▶ **REQUIRED ACTION**:
Only lines holding the word "agent" should be copied from the material.

▶ **RECORDED DATA**:
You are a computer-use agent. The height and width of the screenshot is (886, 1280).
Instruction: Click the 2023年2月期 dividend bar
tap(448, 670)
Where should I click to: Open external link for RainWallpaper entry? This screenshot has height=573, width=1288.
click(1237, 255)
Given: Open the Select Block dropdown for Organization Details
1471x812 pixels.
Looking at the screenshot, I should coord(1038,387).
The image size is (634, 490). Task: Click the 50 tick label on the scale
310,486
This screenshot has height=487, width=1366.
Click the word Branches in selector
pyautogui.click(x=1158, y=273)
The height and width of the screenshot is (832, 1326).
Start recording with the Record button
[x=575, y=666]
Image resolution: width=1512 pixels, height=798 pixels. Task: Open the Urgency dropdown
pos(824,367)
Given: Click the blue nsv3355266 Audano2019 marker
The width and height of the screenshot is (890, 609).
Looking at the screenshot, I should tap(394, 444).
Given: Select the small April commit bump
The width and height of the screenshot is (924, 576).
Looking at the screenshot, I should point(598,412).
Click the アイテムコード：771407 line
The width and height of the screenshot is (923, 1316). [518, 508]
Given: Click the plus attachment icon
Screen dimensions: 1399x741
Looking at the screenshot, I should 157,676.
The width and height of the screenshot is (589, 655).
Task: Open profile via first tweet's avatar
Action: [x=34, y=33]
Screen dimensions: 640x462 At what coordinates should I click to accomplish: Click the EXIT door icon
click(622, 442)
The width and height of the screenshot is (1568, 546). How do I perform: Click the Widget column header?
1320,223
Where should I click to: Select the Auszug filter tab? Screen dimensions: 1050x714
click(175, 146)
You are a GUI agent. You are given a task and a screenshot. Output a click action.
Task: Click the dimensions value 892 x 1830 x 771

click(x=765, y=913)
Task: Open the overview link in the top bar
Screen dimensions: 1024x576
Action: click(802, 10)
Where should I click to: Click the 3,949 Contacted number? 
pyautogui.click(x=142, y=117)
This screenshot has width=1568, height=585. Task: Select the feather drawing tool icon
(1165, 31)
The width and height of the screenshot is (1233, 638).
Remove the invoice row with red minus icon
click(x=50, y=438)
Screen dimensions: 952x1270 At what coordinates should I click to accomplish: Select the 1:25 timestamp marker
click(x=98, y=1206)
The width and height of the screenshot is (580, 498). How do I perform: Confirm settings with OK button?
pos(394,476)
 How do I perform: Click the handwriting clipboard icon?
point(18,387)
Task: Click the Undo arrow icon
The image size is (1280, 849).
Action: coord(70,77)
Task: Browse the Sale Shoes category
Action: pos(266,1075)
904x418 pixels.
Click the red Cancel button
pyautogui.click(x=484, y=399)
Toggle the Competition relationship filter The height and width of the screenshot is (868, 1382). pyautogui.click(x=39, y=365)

▶ **TASK OUTPUT**:
You are a computer-use agent. The height and width of the screenshot is (886, 1280).
You are a GUI agent. You are given a task and a screenshot. Output a click action.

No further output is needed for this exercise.